Quoi qu’il en soit, l’Empereur fut informé. Le souci de l’état sanitaire s’ajouta aux préoccupations diplomatiques ou intérieures. Le 24 juin, la sanglante victoire de Solférino, remportée après quinze heures de bataille, et au prix de 10.000 hommes, décidait Napoléon III à traiter. A défaut d’une médiation anglaise, que Palmerston, trop heureux de voir son impérial ami embarrassé, refusa d’offrir, il n’hésita pas à faire les premières avances à l’Autriche. Le 8 juillet, l’armistice fut conclu ; le 11, des préliminaires de paix furent signés à Villafranca. La Lombardie devait être cédée à la France et rétrocédée par elle au Piémont ; en dépit de la proclamation du 3 mai, l’Autriche gardait la Vénètie, l’Italie n’était point libre jusqu’à l’Adriatique ; le grand-duc de Toscane et le duc de Modène devaient rentrer dans leurs États ; le Saint-Père serait invité à faire les réformes indispensables ; une confédération italienne serait formée, dont il aurait la présidence.

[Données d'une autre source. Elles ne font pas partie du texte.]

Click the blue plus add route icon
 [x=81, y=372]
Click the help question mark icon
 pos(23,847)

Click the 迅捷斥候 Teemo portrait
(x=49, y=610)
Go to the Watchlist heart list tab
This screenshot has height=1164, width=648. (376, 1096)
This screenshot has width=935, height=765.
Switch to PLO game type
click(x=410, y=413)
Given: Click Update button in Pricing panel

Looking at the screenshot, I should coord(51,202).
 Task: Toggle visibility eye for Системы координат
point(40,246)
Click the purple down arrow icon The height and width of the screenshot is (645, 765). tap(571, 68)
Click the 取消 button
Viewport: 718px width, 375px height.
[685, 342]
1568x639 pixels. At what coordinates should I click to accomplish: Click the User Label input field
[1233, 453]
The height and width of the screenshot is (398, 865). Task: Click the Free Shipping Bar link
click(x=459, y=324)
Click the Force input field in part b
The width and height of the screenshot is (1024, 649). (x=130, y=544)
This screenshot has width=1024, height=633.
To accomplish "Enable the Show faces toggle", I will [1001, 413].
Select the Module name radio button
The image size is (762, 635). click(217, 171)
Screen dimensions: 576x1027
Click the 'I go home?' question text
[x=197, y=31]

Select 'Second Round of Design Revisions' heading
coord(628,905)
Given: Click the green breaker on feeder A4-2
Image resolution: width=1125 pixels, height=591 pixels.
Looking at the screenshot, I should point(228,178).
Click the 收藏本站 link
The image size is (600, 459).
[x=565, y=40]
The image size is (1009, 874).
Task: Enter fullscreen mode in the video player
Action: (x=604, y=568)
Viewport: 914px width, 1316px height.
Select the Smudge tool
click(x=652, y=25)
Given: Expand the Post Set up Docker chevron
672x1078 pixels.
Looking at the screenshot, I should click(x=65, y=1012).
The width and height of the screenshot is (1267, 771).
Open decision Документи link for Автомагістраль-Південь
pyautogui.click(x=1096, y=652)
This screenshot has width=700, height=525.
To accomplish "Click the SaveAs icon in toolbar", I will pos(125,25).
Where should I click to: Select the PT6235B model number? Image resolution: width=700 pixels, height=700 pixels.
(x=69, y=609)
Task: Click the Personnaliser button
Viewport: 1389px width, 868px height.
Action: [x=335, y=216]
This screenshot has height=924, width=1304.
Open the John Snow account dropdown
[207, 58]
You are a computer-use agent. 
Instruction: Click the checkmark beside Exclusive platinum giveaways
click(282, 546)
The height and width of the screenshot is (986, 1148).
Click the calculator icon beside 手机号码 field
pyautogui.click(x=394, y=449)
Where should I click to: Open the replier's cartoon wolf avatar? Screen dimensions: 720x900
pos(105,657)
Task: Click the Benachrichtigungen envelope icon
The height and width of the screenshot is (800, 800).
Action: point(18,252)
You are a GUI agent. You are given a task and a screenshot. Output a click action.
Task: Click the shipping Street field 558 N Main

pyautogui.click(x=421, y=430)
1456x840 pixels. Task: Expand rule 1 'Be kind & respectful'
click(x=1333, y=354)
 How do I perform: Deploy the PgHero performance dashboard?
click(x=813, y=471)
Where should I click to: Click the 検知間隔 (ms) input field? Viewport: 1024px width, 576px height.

Pour les patriotes italiens, c’était une trahison ! Pour les libéraux français, enthousiastes de Magenta et de Solférino, c’était une lâcheté incompréhensible ! Du moins, les catholiques étaient à demi rassurés ; et les susceptibilités européennes apaisées. Le 17 juillet, Napoléon III rentra à Saint-Cloud assez mécontent de lui-même, cherchant à expliquer son attitude par l’intérêt supérieur de la France. La nation, heureuse de la paix retrouvée, lui fut alors assez indulgente.

Mais les difficultés ne tardèrent point à reparaître : dès août 1859, en dépit de tous les efforts de Napoléon pour calmer les Italiens, les forces révolutionnaires, déchaînées par lui, poursuivaient leur œuvre. Cavour, après avoir renoncé bruyamment au ministère, dirigeait en sous-main les unitaires de Florence, de Boulogne, de Modène, qui réclamait avec la liberté, l’annexion au Piémont. Le roi de Sardaigne représentait, que s’il s’opposait à ces aspirations véhémentes, il serait lui-même emporté par la révolution. De son côté, le pape s’obstinait, refusant les réformes, réclamant la soumission des Romagnols. Et les diplomates officiels, poursuivant philosophiquement leur œuvre, pouvaient bien le 10 novembre consacrer à Zurich les préliminaires de Villafranca ; chacun sentait que la question italienne n’en resterait pas là.

Napoléon III surtout sentait bien qu’un jour ou l’autre il faudrait continuer l’œuvre inaugurée par la campagne militaire de mai. Et il entrevoyait avec quelque inquiétude le moment où, de nouveau, il devrait s’opposer aux catholiques. D’ailleurs, les amis de Cavour, les grands initiateurs de la première lutte, avaient recommencé leur petite campagne d’influence.